_EXERCISE GOAL_
Repeat the records given below in full, with no changes.

Segment Start: THE RECORDS

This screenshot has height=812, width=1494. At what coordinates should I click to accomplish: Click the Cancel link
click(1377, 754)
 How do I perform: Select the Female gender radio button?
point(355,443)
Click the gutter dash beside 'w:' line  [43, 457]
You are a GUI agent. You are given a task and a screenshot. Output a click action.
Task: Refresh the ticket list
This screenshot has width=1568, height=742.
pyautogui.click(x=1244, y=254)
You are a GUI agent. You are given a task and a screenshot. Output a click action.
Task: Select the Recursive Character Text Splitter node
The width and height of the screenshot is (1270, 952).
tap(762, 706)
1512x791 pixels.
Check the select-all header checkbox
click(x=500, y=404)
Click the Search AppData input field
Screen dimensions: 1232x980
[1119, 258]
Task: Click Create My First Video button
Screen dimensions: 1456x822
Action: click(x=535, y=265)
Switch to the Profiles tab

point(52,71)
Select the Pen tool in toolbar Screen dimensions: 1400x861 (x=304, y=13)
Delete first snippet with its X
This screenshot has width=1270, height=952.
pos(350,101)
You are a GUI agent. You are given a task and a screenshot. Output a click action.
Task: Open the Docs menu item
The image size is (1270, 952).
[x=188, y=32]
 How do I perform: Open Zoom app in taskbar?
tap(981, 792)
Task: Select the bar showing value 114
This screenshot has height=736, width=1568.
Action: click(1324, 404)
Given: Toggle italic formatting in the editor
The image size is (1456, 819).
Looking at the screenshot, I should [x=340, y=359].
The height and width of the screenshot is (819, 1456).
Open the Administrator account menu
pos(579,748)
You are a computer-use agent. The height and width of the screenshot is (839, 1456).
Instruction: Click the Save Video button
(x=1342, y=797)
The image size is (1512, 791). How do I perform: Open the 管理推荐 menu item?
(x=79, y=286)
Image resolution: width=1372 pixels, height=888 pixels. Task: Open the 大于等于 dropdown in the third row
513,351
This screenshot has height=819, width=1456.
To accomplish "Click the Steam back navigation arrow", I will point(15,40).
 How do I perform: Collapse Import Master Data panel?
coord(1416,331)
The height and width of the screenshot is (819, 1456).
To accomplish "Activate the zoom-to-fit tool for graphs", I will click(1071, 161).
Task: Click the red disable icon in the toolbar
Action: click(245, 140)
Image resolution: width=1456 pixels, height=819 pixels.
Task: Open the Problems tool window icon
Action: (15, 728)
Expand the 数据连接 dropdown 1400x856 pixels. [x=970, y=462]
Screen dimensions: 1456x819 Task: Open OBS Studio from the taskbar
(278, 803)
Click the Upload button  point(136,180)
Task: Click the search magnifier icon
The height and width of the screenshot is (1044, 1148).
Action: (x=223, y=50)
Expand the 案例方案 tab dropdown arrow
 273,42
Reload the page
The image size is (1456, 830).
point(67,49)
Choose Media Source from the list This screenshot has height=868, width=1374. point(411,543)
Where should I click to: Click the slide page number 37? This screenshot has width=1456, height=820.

Segment End: THE RECORDS

_SOLUTION_
This screenshot has height=812, width=1494. At what coordinates should I click to accomplish: Click the Cancel link
click(1377, 754)
 How do I perform: Select the Female gender radio button?
point(355,443)
Click the gutter dash beside 'w:' line  [43, 457]
You are a GUI agent. You are given a task and a screenshot. Output a click action.
Task: Refresh the ticket list
This screenshot has width=1568, height=742.
pyautogui.click(x=1244, y=254)
You are a GUI agent. You are given a task and a screenshot. Output a click action.
Task: Select the Recursive Character Text Splitter node
The width and height of the screenshot is (1270, 952).
tap(762, 706)
1512x791 pixels.
Check the select-all header checkbox
click(x=500, y=404)
Click the Search AppData input field
Screen dimensions: 1232x980
[1119, 258]
Task: Click Create My First Video button
Screen dimensions: 1456x822
Action: click(x=535, y=265)
Switch to the Profiles tab

point(52,71)
Select the Pen tool in toolbar Screen dimensions: 1400x861 (x=304, y=13)
Delete first snippet with its X
This screenshot has width=1270, height=952.
pos(350,101)
You are a GUI agent. You are given a task and a screenshot. Output a click action.
Task: Open the Docs menu item
The image size is (1270, 952).
[x=188, y=32]
 How do I perform: Open Zoom app in taskbar?
tap(981, 792)
Task: Select the bar showing value 114
This screenshot has height=736, width=1568.
Action: click(1324, 404)
Given: Toggle italic formatting in the editor
The image size is (1456, 819).
Looking at the screenshot, I should [x=340, y=359].
The height and width of the screenshot is (819, 1456).
Open the Administrator account menu
pos(579,748)
You are a computer-use agent. The height and width of the screenshot is (839, 1456).
Instruction: Click the Save Video button
(x=1342, y=797)
The image size is (1512, 791). How do I perform: Open the 管理推荐 menu item?
(x=79, y=286)
Image resolution: width=1372 pixels, height=888 pixels. Task: Open the 大于等于 dropdown in the third row
513,351
This screenshot has height=819, width=1456.
To accomplish "Click the Steam back navigation arrow", I will point(15,40).
 How do I perform: Collapse Import Master Data panel?
coord(1416,331)
The height and width of the screenshot is (819, 1456).
To accomplish "Activate the zoom-to-fit tool for graphs", I will click(1071, 161).
Task: Click the red disable icon in the toolbar
Action: click(245, 140)
Image resolution: width=1456 pixels, height=819 pixels.
Task: Open the Problems tool window icon
Action: (15, 728)
Expand the 数据连接 dropdown 1400x856 pixels. [x=970, y=462]
Screen dimensions: 1456x819 Task: Open OBS Studio from the taskbar
(278, 803)
Click the Upload button  point(136,180)
Task: Click the search magnifier icon
The height and width of the screenshot is (1044, 1148).
Action: (x=223, y=50)
Expand the 案例方案 tab dropdown arrow
 273,42
Reload the page
The image size is (1456, 830).
point(67,49)
Choose Media Source from the list This screenshot has height=868, width=1374. point(411,543)
Where should I click to: Click the slide page number 37? This screenshot has width=1456, height=820.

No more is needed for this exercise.